Significant political and economic uncertainty characterises the Brexit process one year after the UK triggered Article 50, a new report by academic group The UK in a Changing Europe finds. It includes a chapter by Adam Cygan, Professor in the Leicester Law School.

Across several policy sectors, a lack of clear direction is affecting the ability to plan for the future.

The situation is far from stable. The report Article 50 one year on finds, demographic changes are pulling public opinion in a pro-European direction.

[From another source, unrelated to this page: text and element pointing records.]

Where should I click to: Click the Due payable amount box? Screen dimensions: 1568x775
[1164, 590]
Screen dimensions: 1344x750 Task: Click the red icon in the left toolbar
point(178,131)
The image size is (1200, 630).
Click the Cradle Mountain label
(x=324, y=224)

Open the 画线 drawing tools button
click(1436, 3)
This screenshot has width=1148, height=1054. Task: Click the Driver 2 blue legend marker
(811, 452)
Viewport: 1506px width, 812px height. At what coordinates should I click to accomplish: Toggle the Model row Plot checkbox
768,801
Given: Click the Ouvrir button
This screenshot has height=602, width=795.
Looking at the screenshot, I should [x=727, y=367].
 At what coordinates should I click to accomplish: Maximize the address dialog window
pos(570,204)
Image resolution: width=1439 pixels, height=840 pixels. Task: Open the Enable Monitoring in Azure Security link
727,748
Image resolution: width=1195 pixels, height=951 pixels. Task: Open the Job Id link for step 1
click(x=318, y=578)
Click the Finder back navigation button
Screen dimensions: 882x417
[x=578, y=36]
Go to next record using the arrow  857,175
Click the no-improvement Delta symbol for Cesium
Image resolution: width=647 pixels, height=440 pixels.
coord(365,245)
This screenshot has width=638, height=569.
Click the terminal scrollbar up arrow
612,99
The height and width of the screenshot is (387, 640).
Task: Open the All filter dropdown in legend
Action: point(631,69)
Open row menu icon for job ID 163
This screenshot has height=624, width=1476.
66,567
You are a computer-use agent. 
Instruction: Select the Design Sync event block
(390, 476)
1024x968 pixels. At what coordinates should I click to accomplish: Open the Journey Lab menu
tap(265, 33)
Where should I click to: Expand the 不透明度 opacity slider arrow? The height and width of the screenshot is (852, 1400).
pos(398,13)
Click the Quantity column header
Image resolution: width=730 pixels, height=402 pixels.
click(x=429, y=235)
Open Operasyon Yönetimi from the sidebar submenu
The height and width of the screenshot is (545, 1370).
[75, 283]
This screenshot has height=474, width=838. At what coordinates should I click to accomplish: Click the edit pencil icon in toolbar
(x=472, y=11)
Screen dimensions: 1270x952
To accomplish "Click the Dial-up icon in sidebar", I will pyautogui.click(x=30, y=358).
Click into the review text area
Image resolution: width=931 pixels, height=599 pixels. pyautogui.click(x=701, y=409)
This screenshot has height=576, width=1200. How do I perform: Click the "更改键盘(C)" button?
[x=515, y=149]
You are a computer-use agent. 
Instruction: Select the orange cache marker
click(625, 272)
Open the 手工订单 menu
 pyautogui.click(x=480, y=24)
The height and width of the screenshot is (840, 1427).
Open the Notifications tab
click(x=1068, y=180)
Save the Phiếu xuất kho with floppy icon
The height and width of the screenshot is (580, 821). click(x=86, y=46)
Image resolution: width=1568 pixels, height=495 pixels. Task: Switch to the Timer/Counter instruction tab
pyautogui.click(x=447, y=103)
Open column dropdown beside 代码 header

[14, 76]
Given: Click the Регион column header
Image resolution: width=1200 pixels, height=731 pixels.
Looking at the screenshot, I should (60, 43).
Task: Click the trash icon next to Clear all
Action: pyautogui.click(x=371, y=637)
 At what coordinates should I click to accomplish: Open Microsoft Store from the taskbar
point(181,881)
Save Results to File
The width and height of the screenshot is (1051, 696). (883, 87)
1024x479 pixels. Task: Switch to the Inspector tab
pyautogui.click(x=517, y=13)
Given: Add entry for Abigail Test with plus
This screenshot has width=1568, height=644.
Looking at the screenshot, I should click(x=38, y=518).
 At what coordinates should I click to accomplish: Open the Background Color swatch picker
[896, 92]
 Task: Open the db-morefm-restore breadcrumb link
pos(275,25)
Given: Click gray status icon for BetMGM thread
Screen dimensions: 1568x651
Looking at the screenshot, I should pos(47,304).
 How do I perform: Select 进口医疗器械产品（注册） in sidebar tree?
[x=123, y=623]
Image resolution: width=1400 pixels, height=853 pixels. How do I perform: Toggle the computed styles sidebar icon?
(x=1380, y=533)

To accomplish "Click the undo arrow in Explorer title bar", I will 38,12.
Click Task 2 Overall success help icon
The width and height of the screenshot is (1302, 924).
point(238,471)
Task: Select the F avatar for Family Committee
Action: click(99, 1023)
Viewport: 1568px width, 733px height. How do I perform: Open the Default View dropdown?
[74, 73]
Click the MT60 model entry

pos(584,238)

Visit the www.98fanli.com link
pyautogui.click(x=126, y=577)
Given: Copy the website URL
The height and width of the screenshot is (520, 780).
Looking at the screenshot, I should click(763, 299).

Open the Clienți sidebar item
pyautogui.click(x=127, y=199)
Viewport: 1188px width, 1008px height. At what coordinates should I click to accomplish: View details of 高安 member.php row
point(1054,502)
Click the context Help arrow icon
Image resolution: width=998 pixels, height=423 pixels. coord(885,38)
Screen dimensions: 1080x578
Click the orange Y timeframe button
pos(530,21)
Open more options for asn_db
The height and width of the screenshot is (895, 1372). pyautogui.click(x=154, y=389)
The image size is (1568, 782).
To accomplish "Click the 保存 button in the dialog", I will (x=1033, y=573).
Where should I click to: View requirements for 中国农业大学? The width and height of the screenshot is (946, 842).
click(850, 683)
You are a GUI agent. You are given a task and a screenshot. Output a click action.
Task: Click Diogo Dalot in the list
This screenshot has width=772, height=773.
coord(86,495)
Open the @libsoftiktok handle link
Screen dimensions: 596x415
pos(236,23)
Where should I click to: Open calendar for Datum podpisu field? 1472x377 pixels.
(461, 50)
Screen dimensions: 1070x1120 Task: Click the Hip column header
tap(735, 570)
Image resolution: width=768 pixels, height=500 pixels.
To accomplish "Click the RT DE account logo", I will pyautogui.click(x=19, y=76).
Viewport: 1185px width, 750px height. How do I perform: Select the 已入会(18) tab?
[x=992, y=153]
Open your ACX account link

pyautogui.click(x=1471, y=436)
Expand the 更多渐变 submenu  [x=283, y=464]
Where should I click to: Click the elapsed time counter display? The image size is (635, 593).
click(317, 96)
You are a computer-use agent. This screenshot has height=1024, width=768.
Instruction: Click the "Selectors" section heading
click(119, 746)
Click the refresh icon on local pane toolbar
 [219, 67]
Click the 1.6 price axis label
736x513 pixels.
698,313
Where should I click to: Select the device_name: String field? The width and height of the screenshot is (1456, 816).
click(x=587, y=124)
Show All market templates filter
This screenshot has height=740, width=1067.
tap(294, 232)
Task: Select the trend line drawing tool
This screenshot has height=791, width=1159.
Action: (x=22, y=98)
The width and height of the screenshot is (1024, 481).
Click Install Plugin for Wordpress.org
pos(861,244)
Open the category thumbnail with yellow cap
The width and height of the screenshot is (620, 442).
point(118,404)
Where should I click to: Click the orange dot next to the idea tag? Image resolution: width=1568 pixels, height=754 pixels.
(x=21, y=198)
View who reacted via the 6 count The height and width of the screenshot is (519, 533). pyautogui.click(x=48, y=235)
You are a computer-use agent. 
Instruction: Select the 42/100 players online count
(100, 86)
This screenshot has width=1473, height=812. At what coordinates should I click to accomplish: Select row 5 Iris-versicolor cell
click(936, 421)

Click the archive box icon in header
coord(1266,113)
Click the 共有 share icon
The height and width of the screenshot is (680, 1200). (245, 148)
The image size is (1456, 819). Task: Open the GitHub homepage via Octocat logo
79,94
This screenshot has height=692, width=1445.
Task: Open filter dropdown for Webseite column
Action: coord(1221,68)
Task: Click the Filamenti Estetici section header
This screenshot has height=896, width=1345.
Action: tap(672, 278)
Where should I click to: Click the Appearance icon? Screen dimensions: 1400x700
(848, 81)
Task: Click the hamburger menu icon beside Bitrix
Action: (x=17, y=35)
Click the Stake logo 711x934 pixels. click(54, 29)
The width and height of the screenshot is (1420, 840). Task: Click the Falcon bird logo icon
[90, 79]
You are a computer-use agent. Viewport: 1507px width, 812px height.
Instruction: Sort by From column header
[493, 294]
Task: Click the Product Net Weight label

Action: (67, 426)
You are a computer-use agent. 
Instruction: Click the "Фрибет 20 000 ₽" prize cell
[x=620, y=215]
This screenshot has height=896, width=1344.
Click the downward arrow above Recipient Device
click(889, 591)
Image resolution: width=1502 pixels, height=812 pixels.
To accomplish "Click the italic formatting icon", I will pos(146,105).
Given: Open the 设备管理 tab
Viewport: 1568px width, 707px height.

By 2021, the electorate will be 52:48 Remain and by 2026 it will be 54:46 Remain as a result of rising education, rising ethnic diversity and generational change.

Professor Adam Cygan contributed an analysis to this Report which examines the challenges Parliament has faced and is likely to face in the coming year to deliver Brexit.  With only one year remaining until the UK formally leaves the EU on 29 March 2019, Professor Cygan highlights the lack of consensus amongst MPs, from all sides of the political spectrum, over what kind of Brexit the UK will end up with, and the enormous amount of legislation that Parliament still needs to pass in the next 12 months in order that the UK leaves the EU in an orderly manner.

The report is being released on the day of The UK in a Changing Europe’s major conference – Article 50: one year on, which features high profile politicians, civil servants, economists, journalists and academics.